(Collected data)
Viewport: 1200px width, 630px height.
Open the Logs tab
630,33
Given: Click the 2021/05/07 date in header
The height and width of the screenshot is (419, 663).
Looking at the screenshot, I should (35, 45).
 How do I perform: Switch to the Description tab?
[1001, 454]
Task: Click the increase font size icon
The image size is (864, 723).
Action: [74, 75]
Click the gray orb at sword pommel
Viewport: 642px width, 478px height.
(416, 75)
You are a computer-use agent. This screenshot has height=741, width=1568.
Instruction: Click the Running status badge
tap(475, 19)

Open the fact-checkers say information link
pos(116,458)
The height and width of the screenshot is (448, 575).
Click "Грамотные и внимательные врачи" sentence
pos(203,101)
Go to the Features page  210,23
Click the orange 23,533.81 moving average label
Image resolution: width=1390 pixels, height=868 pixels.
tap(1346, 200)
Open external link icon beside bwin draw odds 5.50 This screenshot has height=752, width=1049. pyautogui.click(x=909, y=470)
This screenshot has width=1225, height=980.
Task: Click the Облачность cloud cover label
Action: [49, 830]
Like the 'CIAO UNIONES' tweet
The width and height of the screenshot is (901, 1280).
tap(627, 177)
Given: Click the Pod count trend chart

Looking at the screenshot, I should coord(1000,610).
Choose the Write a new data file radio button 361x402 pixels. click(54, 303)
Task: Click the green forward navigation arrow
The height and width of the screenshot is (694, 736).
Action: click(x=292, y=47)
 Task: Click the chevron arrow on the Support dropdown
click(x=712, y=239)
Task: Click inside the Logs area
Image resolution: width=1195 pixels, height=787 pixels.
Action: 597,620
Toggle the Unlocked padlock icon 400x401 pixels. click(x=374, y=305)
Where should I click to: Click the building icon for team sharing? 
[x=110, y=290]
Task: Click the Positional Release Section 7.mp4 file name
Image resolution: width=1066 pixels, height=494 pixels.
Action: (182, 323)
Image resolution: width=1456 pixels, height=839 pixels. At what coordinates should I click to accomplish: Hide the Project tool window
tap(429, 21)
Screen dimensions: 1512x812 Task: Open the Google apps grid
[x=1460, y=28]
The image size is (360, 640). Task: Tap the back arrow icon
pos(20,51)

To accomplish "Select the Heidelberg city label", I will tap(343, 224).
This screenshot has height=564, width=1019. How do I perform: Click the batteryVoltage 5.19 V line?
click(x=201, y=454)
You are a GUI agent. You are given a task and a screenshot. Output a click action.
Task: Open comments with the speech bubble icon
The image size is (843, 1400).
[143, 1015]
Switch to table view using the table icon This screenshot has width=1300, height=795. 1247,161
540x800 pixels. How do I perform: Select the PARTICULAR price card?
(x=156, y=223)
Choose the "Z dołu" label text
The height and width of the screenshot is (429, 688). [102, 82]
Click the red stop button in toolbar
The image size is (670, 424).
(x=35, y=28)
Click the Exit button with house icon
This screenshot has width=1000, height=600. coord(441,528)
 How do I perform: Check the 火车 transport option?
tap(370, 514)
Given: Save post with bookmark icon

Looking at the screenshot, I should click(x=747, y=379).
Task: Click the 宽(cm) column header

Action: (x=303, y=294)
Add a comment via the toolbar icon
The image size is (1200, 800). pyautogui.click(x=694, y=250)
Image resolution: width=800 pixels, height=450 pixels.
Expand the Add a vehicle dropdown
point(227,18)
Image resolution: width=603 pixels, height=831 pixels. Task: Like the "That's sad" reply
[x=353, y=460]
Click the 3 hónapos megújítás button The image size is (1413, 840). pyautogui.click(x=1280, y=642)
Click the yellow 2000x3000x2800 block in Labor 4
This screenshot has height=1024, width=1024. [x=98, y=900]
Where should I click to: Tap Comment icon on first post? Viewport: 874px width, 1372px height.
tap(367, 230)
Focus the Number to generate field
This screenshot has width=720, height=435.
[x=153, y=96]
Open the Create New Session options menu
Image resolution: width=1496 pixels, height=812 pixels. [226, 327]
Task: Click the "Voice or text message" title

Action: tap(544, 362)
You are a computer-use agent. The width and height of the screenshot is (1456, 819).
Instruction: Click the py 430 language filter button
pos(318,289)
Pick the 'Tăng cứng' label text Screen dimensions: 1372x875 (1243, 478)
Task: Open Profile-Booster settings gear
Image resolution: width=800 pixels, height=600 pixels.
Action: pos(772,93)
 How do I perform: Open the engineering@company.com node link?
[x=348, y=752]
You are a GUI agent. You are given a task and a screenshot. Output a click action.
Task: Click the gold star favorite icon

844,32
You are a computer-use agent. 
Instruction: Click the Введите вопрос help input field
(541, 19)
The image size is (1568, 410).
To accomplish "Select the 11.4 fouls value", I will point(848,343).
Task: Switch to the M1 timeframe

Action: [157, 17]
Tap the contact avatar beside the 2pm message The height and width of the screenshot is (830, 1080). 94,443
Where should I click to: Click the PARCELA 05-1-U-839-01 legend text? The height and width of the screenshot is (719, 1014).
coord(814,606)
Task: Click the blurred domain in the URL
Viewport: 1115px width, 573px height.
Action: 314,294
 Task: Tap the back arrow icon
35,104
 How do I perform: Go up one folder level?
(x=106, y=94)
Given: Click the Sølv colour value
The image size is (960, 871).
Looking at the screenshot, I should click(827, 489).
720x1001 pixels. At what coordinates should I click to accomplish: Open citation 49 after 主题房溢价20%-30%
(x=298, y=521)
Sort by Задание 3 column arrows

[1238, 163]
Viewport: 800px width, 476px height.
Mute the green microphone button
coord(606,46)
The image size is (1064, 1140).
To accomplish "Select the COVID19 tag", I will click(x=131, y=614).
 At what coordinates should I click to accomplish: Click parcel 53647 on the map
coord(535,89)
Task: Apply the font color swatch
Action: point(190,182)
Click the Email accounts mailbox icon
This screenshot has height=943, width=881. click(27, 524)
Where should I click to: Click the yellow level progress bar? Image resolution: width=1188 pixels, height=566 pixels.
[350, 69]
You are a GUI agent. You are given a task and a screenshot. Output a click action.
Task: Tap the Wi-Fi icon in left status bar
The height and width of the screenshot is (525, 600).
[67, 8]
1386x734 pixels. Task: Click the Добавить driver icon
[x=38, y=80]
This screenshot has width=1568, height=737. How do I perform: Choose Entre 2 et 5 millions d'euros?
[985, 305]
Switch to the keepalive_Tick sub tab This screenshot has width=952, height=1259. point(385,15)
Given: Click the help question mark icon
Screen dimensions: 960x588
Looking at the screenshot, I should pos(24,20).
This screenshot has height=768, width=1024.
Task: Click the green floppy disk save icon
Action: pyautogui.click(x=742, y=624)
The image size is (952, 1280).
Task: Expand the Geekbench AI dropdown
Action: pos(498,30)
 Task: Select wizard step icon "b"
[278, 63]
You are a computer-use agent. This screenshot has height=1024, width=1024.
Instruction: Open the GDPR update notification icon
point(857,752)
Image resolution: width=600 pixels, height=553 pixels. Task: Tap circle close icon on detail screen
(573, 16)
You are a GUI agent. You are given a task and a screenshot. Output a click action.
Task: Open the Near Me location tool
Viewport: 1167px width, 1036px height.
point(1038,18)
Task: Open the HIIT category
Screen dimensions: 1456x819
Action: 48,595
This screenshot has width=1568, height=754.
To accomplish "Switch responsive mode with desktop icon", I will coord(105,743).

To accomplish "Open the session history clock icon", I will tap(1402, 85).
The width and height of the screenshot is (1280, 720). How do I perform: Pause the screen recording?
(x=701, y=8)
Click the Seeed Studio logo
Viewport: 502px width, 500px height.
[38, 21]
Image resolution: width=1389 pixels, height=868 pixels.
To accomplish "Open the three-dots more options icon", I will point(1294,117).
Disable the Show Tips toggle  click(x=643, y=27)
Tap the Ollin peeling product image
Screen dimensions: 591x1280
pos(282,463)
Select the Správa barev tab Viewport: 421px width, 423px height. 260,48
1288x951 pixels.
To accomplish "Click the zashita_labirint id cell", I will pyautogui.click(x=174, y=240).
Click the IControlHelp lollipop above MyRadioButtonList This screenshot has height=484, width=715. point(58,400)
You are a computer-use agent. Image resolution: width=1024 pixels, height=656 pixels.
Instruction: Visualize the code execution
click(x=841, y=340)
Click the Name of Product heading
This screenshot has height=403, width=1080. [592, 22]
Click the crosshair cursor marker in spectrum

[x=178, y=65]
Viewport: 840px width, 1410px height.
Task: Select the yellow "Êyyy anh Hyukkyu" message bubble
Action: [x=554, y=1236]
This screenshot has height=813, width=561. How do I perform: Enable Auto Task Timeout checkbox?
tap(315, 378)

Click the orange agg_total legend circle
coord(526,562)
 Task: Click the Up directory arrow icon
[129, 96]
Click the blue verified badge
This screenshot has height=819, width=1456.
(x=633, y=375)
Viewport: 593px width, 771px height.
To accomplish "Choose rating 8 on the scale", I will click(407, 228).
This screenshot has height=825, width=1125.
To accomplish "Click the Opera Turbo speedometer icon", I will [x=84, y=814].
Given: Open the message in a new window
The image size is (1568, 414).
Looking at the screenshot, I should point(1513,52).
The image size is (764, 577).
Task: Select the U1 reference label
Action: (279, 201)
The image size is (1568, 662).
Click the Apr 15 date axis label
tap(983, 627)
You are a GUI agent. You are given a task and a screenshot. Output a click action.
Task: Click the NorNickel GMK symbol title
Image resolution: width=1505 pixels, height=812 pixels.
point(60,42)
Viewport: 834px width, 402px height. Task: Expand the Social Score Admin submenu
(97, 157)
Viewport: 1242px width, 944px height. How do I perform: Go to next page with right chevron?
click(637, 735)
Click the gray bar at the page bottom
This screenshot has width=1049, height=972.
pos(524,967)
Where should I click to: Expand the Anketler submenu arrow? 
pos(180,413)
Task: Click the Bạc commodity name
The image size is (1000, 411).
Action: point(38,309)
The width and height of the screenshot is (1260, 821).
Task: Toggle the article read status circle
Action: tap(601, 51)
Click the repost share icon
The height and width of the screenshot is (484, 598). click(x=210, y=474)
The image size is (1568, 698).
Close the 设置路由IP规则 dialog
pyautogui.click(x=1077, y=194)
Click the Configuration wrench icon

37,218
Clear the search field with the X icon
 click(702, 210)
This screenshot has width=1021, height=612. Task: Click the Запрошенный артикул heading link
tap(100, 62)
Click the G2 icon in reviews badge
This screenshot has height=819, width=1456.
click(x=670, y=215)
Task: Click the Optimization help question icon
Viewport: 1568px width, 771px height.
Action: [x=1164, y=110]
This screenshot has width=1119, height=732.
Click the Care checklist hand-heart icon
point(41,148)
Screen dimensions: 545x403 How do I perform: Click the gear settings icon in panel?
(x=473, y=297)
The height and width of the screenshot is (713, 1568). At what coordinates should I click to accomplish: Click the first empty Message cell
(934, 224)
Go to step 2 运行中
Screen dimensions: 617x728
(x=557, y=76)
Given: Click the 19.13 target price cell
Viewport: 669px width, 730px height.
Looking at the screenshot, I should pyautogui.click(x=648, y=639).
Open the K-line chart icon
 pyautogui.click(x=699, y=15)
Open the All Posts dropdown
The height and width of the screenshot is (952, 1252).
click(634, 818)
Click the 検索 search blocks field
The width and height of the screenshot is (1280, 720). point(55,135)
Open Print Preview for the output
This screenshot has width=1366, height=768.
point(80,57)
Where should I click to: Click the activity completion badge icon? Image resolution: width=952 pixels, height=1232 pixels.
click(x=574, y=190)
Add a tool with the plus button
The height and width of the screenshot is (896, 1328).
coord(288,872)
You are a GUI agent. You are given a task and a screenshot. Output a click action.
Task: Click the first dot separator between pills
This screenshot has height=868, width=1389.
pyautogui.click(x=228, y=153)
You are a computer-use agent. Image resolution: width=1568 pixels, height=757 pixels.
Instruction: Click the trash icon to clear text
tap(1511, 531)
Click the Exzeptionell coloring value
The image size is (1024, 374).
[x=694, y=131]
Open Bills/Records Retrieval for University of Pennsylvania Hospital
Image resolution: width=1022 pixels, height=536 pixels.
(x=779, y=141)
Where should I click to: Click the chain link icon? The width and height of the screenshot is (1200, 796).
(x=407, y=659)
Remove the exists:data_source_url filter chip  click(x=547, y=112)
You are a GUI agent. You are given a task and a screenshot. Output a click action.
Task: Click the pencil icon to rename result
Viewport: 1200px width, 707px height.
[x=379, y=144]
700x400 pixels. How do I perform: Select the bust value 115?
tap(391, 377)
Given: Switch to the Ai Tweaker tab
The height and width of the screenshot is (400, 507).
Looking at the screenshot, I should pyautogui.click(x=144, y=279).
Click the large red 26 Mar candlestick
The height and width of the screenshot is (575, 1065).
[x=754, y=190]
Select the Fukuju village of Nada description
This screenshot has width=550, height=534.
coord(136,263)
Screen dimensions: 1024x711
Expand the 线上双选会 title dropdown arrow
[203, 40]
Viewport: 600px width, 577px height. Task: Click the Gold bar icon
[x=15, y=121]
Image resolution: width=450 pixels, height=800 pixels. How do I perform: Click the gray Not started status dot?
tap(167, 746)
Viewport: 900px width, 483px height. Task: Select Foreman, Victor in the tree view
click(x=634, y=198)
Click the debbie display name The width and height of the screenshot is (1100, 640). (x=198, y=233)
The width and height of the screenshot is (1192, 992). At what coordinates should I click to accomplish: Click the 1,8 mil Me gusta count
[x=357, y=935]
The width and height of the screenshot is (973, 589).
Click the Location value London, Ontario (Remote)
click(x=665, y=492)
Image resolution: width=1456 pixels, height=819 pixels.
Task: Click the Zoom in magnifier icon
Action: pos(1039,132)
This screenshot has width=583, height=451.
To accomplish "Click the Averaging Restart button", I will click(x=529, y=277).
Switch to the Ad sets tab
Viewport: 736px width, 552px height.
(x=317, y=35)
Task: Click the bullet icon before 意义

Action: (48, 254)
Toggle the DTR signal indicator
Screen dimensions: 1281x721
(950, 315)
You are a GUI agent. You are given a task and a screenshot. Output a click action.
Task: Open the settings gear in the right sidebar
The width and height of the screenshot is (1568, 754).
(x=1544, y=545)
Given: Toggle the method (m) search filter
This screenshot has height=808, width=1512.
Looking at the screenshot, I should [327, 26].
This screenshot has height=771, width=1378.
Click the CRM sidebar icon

#### Your objective
Say, as a single number, how many lines of the records hold the word "computer".

#### Written response
6